Unionists need not have feared that this was going to be Sinn Fein’s day, the greatest in a long line of republican propaganda coups. The televised display of people power did not reinforce the republican narrative of the Troubles. The shout of “innocent” coming after the names of each of the 14 dead gave the lie to that and put the emphasis in the right place. Revolutionaries are indifferent to matters of guilt or innocence. And it was obvious to all that the affirmation of innocence was what mattered today.

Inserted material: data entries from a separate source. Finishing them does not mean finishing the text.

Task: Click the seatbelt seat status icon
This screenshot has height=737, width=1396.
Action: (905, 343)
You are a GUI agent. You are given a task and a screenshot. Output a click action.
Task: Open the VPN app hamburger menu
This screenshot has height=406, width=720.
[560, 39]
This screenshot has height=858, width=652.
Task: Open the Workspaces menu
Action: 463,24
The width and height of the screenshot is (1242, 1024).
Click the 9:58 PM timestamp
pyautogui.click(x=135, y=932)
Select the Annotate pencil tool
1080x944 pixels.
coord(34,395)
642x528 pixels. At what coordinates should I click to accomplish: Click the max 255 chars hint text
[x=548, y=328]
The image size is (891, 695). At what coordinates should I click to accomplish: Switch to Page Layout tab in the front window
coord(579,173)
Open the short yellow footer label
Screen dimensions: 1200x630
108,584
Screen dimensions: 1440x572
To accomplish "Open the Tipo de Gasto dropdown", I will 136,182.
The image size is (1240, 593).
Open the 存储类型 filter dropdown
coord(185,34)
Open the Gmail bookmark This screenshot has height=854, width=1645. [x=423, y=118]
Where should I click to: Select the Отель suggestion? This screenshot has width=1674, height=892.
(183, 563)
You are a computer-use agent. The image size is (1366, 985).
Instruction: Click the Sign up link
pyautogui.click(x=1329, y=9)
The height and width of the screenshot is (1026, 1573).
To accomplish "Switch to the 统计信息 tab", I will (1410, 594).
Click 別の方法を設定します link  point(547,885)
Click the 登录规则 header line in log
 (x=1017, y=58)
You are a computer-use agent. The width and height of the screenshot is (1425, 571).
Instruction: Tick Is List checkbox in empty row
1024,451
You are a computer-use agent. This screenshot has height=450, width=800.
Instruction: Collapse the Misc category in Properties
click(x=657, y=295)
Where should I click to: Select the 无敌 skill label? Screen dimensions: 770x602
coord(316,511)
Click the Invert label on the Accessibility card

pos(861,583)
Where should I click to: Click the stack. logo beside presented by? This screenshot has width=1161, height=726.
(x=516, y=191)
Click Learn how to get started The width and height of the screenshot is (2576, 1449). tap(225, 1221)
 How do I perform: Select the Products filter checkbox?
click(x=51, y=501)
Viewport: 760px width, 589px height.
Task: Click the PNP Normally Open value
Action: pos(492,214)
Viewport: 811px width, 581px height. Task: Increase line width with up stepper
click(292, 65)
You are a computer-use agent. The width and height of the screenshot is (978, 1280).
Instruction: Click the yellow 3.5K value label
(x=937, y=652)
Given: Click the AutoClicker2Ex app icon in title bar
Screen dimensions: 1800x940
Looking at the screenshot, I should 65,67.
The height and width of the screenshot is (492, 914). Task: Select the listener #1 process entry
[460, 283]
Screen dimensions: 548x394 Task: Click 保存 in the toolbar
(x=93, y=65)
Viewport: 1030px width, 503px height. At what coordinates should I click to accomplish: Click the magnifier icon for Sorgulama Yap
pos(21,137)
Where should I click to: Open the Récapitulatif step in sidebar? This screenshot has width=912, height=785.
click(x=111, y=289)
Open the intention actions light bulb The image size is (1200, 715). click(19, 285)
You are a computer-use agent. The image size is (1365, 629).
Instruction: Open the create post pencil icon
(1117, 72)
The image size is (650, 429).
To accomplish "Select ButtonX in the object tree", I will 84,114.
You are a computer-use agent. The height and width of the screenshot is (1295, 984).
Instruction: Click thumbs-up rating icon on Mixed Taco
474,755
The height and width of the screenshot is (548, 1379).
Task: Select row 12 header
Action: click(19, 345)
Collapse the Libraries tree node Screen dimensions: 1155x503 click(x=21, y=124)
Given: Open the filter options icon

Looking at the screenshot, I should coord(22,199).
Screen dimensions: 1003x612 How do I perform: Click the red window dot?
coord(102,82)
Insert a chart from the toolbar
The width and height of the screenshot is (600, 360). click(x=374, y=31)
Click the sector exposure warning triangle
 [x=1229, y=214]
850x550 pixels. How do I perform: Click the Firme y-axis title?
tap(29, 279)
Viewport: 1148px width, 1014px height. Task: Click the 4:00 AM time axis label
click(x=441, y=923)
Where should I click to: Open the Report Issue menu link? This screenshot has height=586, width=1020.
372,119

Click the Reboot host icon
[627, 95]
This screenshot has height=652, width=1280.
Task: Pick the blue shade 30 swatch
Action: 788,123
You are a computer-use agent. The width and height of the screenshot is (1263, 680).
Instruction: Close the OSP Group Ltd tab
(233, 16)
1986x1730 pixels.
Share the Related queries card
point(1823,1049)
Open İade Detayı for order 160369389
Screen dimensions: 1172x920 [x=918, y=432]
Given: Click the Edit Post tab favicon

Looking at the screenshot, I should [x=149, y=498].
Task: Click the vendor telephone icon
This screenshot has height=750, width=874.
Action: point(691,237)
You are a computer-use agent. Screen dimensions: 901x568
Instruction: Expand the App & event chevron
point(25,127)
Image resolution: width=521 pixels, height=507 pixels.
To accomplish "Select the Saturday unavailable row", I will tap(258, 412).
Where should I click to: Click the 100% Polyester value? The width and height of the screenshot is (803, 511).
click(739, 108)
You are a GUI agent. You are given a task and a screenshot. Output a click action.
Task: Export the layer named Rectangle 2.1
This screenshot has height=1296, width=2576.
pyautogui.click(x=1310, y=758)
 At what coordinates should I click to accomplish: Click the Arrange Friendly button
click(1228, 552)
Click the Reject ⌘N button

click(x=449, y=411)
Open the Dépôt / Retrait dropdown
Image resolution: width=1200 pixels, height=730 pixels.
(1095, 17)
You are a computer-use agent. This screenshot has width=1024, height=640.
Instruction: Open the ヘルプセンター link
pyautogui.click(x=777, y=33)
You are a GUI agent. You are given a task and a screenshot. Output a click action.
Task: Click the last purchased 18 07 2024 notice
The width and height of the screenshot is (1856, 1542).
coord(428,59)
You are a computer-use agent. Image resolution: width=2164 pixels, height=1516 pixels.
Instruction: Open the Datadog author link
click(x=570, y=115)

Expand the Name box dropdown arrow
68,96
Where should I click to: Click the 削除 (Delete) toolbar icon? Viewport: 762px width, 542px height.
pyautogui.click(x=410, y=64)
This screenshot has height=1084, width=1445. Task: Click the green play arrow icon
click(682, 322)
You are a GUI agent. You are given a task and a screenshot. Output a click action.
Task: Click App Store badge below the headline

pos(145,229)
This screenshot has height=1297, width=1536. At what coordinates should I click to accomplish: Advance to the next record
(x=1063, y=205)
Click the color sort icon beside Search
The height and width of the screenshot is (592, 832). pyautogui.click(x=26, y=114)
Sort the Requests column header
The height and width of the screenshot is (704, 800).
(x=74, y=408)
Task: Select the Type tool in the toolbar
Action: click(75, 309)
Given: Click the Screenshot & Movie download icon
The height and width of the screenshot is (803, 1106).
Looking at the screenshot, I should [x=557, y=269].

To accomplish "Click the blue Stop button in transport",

Not all the deep emotion was reserved to Guildhall Square. Beneath the bigger but similar clock, deep feelings were expressed in the Commons. It was fitting that Mark Durkan brought the spirit of the Guildhall crowd to Westminster. Almost uniquely, the two very different forums, so often bitterly divided or locked in mutual incomprehension, were linked and united. London’s Derry or Derry’s Westminster indeed. Mark’s speech is worth quoting at length. In deliberate imitation of the custom at PMQs when the names of soldiers killed in Afghanistan are read out, he spoke the names of each of the 14 dead, his voice cracking.
Mark Durkan
May I thank the Prime Minister for his clear statement? From talking to representatives of the families a short while ago, I know that they would want to be associated with those thanks.
This is a day of huge moment and deep emotion in Derry. The people of my city did not just live through Bloody Sunday; they have lived with it since. Does the Prime Minister agree that this is a day to receive and reflect on the clear verdicts of Saville, and not to pass party verdicts on Saville?
The key verdicts are:
“despite the contrary evidence given by soldiers, we have concluded that none of them fired in response to attacks or threatened attacks by nail or petrol bombers. No one threw or threatened to throw a nail or petrol bomb at the soldiers on Bloody Sunday”.
A further verdict is:
“none of the casualties…was posing any threat of causing death or serious injury.”
Of course, there is also the verdict that
“the British Army fired the first shots, these were not justified and none of the subsequent shots that killed or wounded”
anyone on Bloody Sunday “was justified.” In rejecting so much of the soldiers’ submissions and false accounts, the report highlights where victims were shot in the back or while crawling on the ground, or shot again when already wounded on the ground.
Will the Prime Minister confirm that each and every one of the victims—Bernard McGuigan, 41; Gerald Donaghey, 17; Hugh Gilmour, 17; John Duddy, 17; Gerard McKinney, 34; James Wray, 22; John Young, 17; Kevin McElhinney, 17; Michael Kelly, 17; Michael McDaid, 20; Patrick Doherty, 31; William McKinney, 27; William Nash, 19; and John Johnston, 59
—are all absolutely and totally exonerated by today’s report, as are all the wounded? These men were cut down when they marched for justice on their own streets. On that civil rights march, they were protesting against internment without trial, but not only were their lives taken, but their innocent memory was then interned without truth by the travesty of the Widgery tribunal. Will the Prime Minister confirm clearly that the Widgery findings are now repudiated and binned, and that they should not be relied on by anyone as giving any verdict on that day?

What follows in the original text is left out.